**PROBLEM DETAILS**
Please repeat the lines between the line holding "Where should I click to: Click" and the line holding "tap(274, 452)", inclusive, word for word.

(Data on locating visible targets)
================================
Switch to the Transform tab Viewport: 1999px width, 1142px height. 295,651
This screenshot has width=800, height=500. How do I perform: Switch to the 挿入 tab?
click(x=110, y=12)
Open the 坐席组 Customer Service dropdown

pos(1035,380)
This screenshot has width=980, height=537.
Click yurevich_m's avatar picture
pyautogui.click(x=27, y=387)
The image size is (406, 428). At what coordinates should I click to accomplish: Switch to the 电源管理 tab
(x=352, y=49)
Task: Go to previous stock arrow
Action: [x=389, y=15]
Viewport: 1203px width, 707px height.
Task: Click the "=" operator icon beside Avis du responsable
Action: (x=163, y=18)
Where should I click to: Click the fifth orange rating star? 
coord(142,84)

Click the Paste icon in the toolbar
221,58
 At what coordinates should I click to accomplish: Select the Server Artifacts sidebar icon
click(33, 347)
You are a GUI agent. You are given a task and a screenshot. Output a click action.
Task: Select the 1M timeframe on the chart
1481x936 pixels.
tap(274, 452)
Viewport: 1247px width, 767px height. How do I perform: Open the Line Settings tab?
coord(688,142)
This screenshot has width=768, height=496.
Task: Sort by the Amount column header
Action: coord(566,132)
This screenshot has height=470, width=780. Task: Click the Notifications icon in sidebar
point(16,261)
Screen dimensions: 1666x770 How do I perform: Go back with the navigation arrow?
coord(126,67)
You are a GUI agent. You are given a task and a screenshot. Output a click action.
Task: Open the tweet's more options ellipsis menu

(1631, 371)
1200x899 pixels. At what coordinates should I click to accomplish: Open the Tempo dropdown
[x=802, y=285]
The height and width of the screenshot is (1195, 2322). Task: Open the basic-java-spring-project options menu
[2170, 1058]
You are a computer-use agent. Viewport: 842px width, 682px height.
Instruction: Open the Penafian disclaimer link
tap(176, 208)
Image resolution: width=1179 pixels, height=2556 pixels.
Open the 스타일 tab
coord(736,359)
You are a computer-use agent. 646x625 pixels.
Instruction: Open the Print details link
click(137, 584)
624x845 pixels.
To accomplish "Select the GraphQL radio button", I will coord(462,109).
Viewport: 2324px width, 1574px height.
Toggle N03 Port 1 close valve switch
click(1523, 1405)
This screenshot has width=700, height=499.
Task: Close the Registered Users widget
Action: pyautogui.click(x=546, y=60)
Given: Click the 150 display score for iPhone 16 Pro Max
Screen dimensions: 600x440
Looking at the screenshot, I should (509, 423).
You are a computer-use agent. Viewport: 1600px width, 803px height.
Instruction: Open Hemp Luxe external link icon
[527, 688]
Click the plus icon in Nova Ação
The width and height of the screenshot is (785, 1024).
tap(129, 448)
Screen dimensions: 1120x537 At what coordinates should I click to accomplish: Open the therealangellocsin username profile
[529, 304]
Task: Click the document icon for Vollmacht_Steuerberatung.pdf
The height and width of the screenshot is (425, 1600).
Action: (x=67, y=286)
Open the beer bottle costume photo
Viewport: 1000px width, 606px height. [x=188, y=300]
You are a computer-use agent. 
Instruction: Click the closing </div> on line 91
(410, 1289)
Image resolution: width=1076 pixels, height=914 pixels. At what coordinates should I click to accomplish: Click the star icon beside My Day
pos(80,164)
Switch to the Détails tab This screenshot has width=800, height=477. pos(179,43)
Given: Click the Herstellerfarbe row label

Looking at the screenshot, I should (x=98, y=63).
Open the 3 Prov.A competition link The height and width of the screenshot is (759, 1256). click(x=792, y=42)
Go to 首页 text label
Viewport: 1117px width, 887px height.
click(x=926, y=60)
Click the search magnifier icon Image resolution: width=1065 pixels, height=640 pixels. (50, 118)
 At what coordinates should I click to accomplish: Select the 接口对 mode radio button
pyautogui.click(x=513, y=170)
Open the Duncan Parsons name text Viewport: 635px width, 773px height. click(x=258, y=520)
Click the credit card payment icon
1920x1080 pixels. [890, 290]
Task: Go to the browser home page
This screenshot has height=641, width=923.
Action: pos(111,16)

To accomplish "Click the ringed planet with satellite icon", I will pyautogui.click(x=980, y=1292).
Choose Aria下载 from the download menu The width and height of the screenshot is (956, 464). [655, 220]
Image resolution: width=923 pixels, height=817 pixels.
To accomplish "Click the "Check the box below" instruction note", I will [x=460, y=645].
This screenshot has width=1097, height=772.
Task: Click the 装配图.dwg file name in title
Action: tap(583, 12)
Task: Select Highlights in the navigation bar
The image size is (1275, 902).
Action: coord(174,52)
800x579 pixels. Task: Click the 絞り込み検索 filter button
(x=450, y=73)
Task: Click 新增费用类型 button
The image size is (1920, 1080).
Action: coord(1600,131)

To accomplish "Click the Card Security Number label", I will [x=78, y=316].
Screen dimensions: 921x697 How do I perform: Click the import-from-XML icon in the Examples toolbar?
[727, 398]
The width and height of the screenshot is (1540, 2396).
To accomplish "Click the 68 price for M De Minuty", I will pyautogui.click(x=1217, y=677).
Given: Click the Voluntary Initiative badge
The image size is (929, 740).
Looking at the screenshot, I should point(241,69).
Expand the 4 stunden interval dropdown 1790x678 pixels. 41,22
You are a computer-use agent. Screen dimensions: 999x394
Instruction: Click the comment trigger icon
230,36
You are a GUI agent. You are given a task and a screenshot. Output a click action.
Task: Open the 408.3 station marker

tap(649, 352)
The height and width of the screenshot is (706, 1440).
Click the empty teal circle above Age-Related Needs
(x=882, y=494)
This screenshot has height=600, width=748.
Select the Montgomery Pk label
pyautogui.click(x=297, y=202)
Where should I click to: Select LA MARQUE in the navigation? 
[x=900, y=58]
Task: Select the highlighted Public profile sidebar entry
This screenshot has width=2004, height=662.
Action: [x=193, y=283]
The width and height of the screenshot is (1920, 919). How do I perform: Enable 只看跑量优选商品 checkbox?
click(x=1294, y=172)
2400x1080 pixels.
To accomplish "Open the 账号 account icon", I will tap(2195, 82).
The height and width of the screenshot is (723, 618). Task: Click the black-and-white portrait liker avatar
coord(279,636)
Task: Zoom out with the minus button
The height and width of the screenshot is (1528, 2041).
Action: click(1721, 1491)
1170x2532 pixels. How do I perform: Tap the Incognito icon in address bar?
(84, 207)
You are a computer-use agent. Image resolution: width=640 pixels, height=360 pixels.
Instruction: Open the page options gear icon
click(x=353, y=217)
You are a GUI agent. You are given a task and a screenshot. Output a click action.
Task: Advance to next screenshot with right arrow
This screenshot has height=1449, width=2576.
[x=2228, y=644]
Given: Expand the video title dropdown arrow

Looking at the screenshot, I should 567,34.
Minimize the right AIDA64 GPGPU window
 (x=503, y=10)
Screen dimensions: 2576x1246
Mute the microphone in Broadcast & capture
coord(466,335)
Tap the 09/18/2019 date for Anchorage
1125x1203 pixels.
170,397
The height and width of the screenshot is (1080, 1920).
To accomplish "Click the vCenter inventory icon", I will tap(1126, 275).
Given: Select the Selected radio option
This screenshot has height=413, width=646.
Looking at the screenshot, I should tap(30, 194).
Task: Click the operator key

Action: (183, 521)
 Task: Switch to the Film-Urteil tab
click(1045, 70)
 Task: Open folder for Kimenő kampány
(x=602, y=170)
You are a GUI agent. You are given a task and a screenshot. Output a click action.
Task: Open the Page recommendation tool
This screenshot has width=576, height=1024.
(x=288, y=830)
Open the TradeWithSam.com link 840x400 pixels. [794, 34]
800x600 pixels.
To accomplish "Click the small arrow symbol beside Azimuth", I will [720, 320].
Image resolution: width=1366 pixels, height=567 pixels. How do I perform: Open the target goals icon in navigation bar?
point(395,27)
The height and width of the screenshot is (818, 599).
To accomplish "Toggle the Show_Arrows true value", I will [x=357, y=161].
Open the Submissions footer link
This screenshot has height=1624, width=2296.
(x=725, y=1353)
================================
**WORKED ANSWER**
Where should I click to: Click the fifth orange rating star? 
coord(142,84)

Click the Paste icon in the toolbar
221,58
 At what coordinates should I click to accomplish: Select the Server Artifacts sidebar icon
click(33, 347)
You are a GUI agent. You are given a task and a screenshot. Output a click action.
Task: Select the 1M timeframe on the chart
1481x936 pixels.
tap(274, 452)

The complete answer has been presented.